- Work to do:
Copy the data word for word, starting at the line that contains "Open the insert image tool" and ending at the line that contains "Looking at the screenshot, I should [739, 271].", with both of those lines included.

#####

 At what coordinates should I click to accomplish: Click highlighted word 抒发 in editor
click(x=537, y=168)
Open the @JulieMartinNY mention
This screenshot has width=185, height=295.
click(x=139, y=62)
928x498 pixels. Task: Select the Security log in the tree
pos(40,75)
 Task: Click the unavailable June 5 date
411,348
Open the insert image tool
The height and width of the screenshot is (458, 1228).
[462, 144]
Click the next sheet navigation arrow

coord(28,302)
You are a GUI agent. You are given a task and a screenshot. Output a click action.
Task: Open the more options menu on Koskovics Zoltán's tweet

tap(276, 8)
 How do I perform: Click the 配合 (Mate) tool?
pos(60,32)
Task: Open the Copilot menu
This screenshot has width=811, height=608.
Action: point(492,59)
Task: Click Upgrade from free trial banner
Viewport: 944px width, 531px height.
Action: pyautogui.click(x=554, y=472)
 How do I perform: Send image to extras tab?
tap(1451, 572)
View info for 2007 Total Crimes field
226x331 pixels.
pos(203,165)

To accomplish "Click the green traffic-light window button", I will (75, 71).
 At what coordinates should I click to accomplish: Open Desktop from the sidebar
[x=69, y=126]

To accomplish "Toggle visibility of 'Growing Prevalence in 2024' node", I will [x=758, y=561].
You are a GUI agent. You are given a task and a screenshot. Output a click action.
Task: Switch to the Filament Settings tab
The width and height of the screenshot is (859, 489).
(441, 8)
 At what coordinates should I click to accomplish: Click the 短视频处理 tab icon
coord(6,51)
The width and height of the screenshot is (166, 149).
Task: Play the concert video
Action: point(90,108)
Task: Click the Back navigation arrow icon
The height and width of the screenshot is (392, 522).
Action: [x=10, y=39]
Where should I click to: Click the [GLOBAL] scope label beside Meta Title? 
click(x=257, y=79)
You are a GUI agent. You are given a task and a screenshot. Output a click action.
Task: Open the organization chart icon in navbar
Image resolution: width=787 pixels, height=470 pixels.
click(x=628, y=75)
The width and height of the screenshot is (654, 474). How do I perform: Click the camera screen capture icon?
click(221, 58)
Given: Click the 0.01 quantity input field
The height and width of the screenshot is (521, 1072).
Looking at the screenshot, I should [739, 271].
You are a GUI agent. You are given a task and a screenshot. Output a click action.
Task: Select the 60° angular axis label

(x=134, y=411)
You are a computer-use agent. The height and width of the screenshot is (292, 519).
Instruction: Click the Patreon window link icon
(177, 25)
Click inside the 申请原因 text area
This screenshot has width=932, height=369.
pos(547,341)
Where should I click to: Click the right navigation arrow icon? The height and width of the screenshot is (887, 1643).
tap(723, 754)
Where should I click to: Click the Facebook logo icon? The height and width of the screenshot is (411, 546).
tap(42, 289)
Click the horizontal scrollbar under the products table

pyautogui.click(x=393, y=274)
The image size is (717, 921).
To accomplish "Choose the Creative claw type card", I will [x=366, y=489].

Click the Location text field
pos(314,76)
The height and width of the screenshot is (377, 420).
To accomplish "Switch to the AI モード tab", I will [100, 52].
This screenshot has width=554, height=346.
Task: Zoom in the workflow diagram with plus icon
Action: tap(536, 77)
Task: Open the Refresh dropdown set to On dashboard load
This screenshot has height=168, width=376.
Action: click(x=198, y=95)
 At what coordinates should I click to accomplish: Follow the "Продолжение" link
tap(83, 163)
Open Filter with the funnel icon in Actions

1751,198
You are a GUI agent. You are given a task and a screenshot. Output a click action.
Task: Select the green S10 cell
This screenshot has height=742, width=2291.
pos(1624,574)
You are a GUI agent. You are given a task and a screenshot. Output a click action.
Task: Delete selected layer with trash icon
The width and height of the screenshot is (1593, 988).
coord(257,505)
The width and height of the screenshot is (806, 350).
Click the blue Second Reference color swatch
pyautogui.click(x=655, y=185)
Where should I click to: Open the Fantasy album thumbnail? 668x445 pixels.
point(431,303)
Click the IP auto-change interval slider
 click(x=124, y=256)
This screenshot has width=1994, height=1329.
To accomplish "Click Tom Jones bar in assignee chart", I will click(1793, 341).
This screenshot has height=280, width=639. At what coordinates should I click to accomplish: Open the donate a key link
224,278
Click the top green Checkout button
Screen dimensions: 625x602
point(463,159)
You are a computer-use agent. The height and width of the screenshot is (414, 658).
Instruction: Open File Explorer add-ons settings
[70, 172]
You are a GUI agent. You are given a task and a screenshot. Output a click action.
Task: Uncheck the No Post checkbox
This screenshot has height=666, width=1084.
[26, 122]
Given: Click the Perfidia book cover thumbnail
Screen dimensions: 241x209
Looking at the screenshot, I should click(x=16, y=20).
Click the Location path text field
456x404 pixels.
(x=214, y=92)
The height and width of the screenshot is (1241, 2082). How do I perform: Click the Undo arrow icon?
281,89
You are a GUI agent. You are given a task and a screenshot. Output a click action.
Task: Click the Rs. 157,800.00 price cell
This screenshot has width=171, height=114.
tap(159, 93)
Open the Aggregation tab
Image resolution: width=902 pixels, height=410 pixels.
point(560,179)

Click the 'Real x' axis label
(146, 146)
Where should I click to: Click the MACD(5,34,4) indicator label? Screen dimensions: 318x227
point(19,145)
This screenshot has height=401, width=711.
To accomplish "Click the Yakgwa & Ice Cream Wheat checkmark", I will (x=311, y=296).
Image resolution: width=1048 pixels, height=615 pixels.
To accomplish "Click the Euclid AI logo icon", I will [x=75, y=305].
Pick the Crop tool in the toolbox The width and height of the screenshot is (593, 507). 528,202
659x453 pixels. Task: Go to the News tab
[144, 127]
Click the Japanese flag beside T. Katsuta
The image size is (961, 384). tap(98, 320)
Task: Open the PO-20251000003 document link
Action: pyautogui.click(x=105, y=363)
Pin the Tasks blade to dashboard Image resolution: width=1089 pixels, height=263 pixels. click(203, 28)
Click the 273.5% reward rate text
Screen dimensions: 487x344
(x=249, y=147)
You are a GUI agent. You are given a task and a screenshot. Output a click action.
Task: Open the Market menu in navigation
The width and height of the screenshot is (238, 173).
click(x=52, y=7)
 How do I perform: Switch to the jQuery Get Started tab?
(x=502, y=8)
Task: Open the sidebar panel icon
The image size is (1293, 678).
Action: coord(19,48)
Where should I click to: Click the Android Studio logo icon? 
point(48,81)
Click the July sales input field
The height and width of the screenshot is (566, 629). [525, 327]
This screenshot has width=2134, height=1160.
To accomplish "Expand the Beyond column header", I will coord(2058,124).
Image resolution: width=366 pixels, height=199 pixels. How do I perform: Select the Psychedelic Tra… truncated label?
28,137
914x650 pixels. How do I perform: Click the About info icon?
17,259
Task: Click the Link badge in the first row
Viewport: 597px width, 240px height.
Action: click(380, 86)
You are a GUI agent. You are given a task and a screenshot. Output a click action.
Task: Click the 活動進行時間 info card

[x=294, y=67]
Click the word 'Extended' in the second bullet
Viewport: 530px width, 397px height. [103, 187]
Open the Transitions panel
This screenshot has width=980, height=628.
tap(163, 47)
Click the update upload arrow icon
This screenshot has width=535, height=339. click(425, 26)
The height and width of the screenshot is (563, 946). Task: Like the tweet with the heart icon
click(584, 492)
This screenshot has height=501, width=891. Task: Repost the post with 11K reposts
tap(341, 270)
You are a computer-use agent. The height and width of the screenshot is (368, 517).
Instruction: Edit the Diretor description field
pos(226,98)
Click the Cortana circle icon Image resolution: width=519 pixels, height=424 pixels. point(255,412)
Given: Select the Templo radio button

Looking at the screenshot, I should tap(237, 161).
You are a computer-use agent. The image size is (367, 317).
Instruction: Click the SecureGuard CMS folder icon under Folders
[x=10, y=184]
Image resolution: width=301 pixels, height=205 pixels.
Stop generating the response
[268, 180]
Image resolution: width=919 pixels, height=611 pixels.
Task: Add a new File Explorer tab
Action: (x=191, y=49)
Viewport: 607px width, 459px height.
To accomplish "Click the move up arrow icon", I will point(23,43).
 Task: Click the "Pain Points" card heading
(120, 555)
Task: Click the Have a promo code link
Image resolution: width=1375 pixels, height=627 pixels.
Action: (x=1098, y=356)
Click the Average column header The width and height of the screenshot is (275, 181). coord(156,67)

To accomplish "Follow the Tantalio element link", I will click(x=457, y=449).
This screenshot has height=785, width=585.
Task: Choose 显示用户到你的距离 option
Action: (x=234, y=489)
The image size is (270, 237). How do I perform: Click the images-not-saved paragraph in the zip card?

#####

- Answer to this task:
Open the insert image tool
The height and width of the screenshot is (458, 1228).
[462, 144]
Click the next sheet navigation arrow

coord(28,302)
You are a GUI agent. You are given a task and a screenshot. Output a click action.
Task: Open the more options menu on Koskovics Zoltán's tweet

tap(276, 8)
 How do I perform: Click the 配合 (Mate) tool?
pos(60,32)
Task: Open the Copilot menu
This screenshot has width=811, height=608.
Action: point(492,59)
Task: Click Upgrade from free trial banner
Viewport: 944px width, 531px height.
Action: pyautogui.click(x=554, y=472)
 How do I perform: Send image to extras tab?
tap(1451, 572)
View info for 2007 Total Crimes field
226x331 pixels.
pos(203,165)

To accomplish "Click the green traffic-light window button", I will (75, 71).
 At what coordinates should I click to accomplish: Open Desktop from the sidebar
[x=69, y=126]

To accomplish "Toggle visibility of 'Growing Prevalence in 2024' node", I will [x=758, y=561].
You are a GUI agent. You are given a task and a screenshot. Output a click action.
Task: Switch to the Filament Settings tab
The width and height of the screenshot is (859, 489).
(441, 8)
 At what coordinates should I click to accomplish: Click the 短视频处理 tab icon
coord(6,51)
The width and height of the screenshot is (166, 149).
Task: Play the concert video
Action: point(90,108)
Task: Click the Back navigation arrow icon
The height and width of the screenshot is (392, 522).
Action: [x=10, y=39]
Where should I click to: Click the [GLOBAL] scope label beside Meta Title? 
click(x=257, y=79)
You are a GUI agent. You are given a task and a screenshot. Output a click action.
Task: Open the organization chart icon in navbar
Image resolution: width=787 pixels, height=470 pixels.
click(x=628, y=75)
The width and height of the screenshot is (654, 474). How do I perform: Click the camera screen capture icon?
click(221, 58)
Given: Click the 0.01 quantity input field
The height and width of the screenshot is (521, 1072).
Looking at the screenshot, I should [739, 271].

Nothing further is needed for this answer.